### What this task involves
Would you retype exactly the lines from the one holding "You are a GUI" through the last line of the listing, and only those, without pictures?

### Data supplied
+ + + +
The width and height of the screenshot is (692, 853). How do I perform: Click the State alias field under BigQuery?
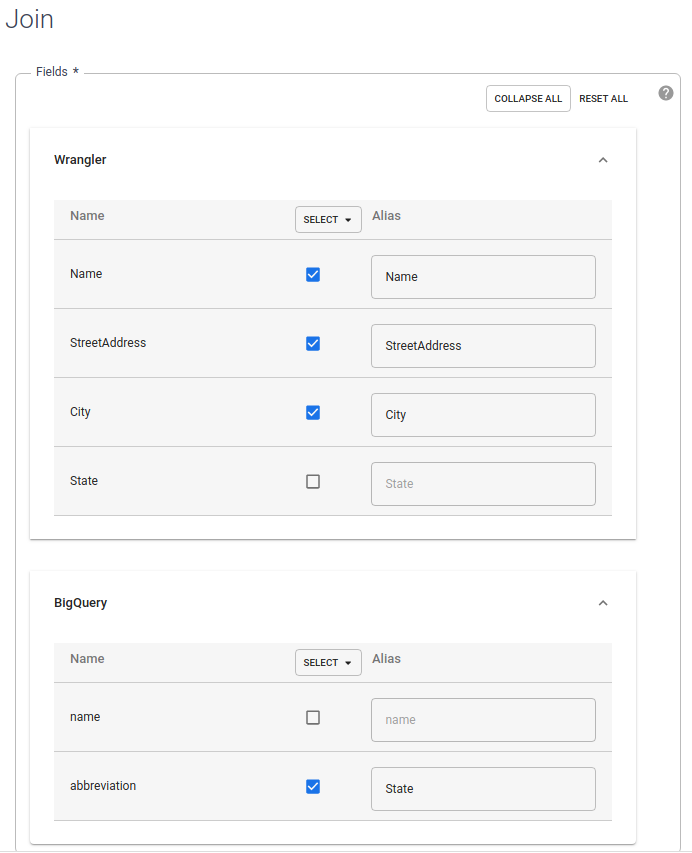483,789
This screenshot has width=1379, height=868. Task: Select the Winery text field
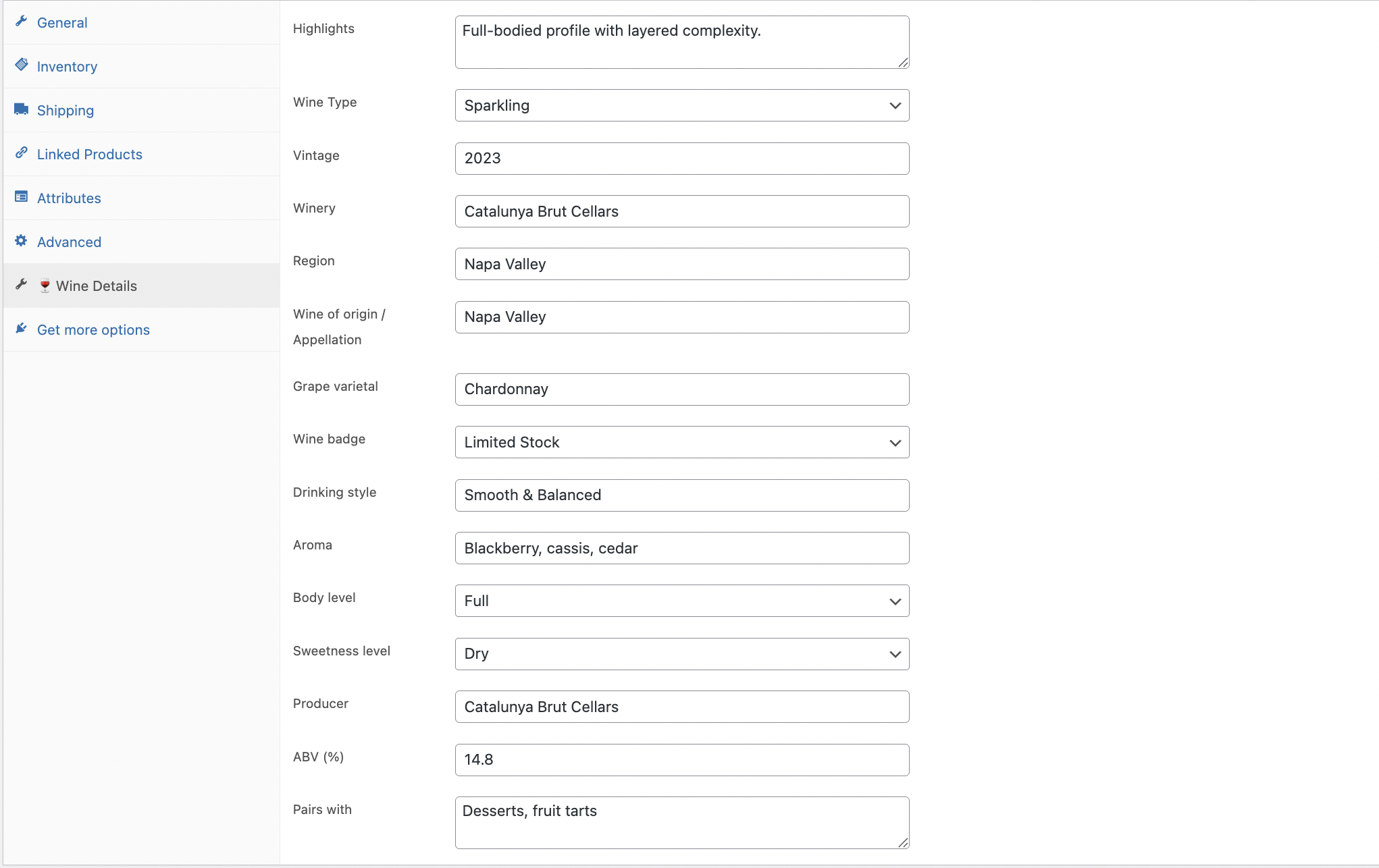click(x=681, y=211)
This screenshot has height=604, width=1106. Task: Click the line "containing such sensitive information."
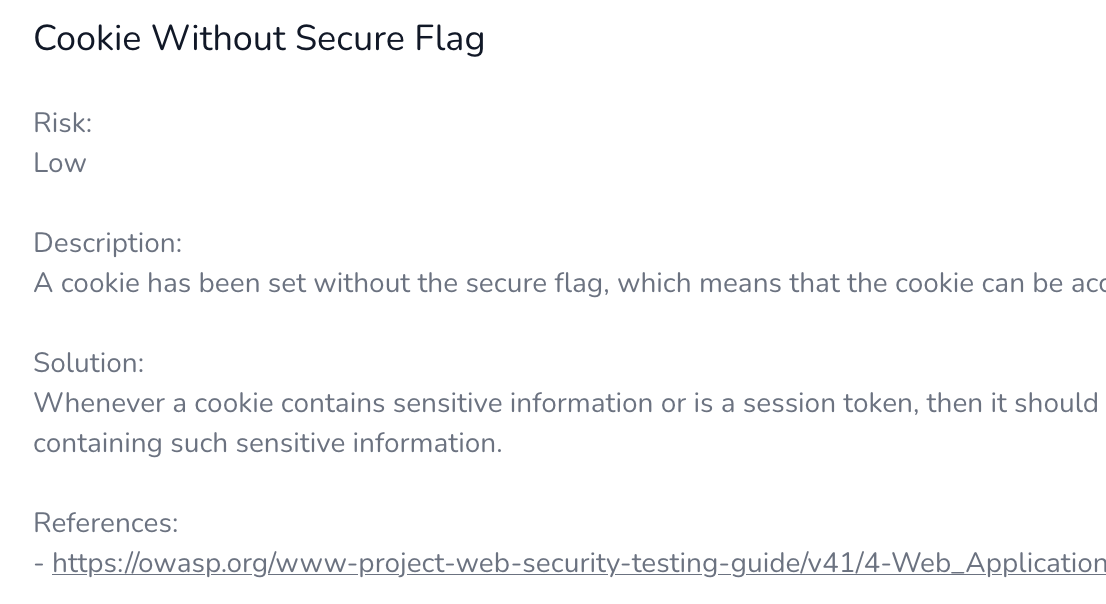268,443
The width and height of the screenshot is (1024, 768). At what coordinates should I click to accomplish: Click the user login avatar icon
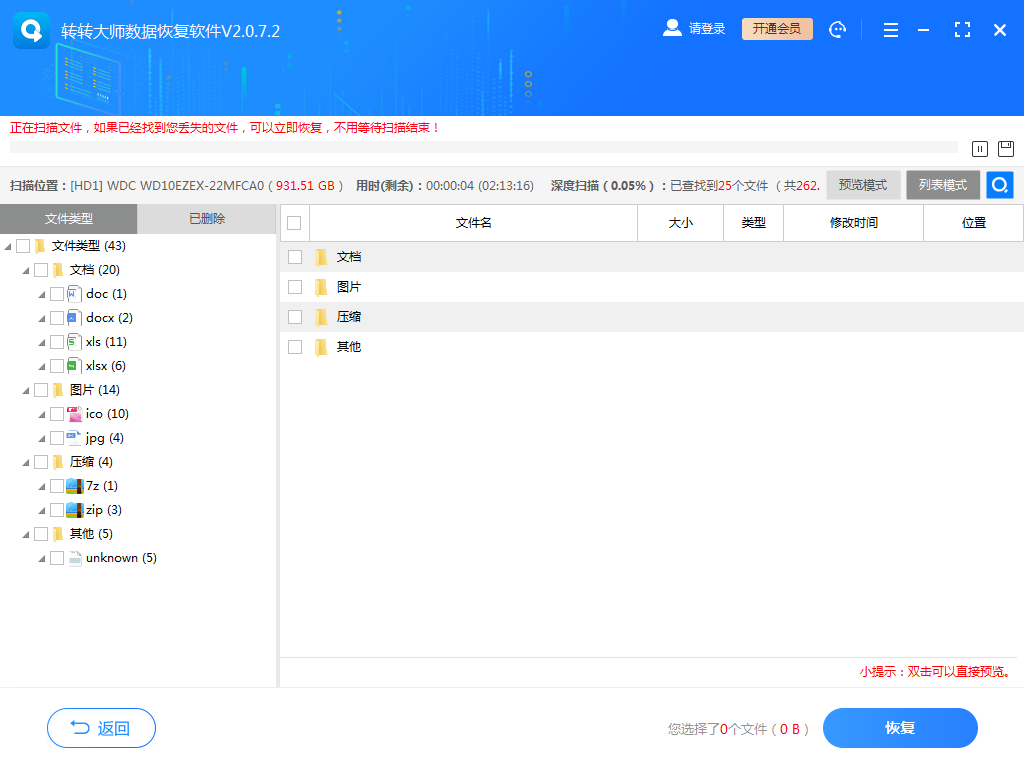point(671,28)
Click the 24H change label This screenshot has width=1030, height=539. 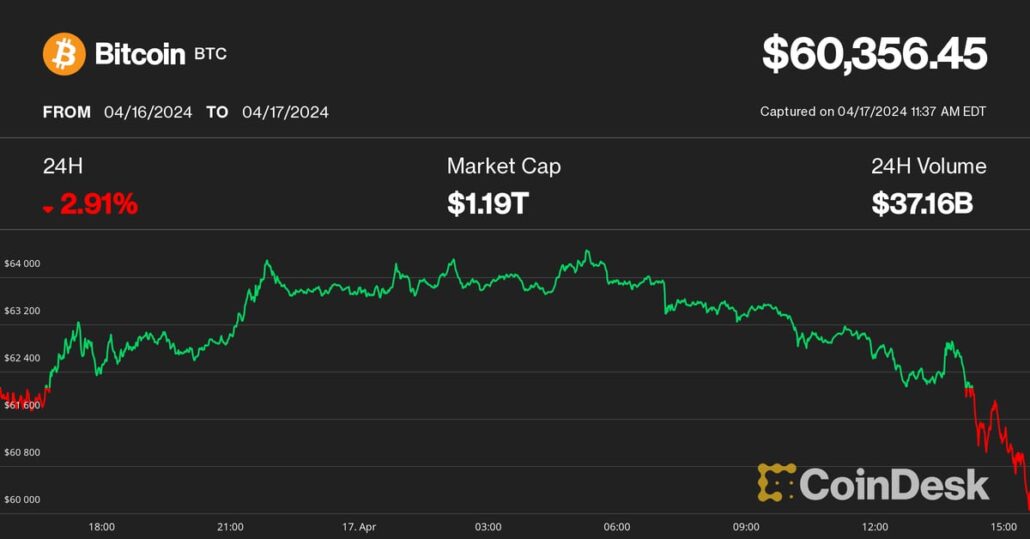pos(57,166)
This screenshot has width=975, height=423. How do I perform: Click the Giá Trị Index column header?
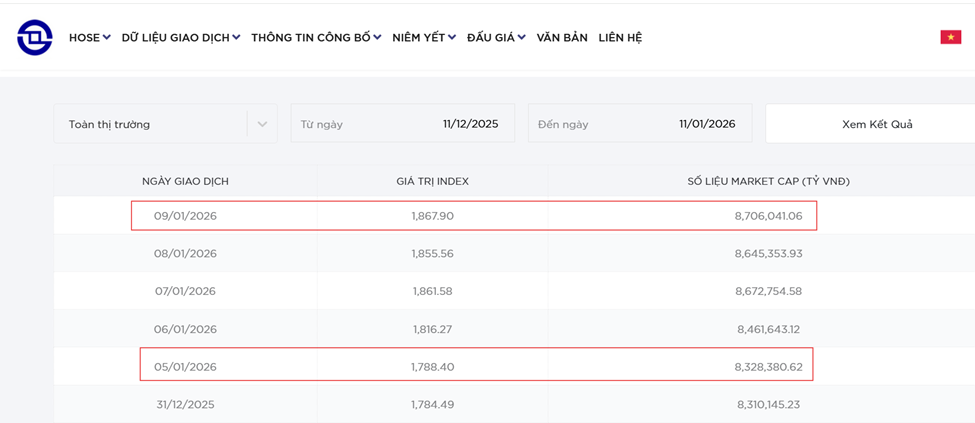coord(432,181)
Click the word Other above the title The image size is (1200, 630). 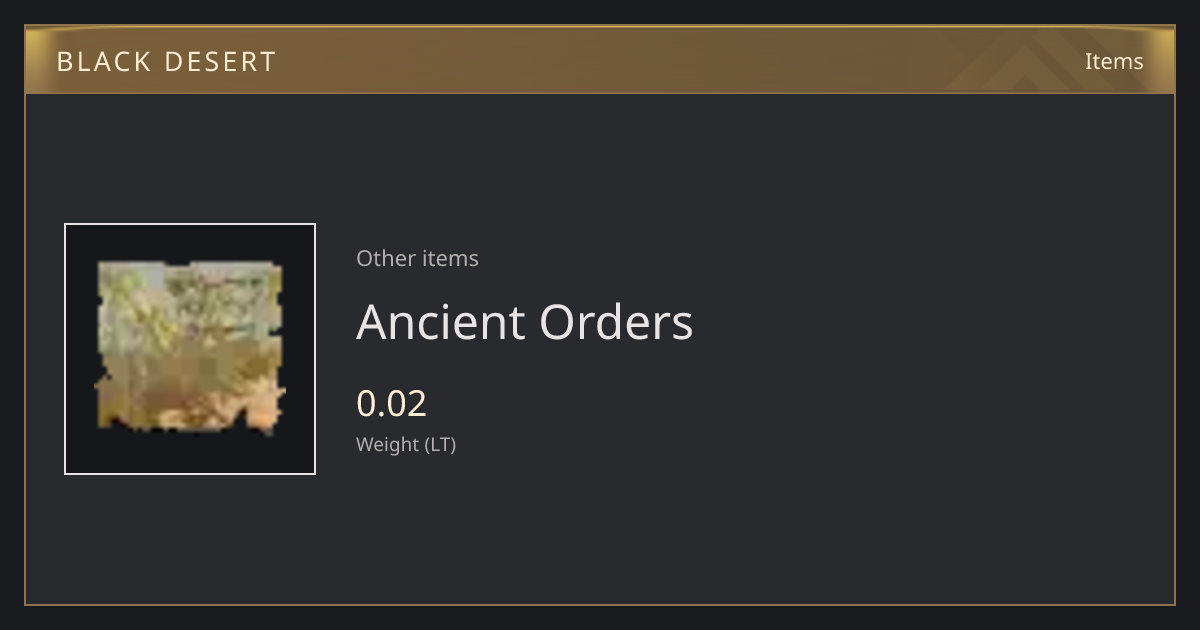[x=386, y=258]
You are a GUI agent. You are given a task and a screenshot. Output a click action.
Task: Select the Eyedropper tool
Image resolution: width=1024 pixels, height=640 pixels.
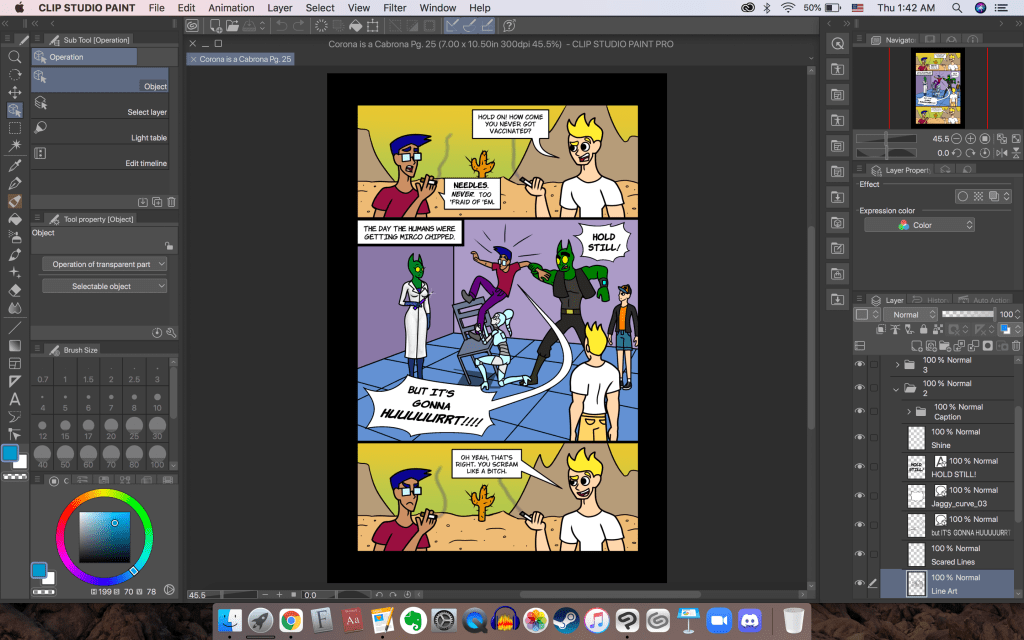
+ + + +
### Response
You are a GUI agent. You are given a task and a screenshot. Output a click action.
Task: Select the Eyedropper tool
Image resolution: width=1024 pixels, height=640 pixels.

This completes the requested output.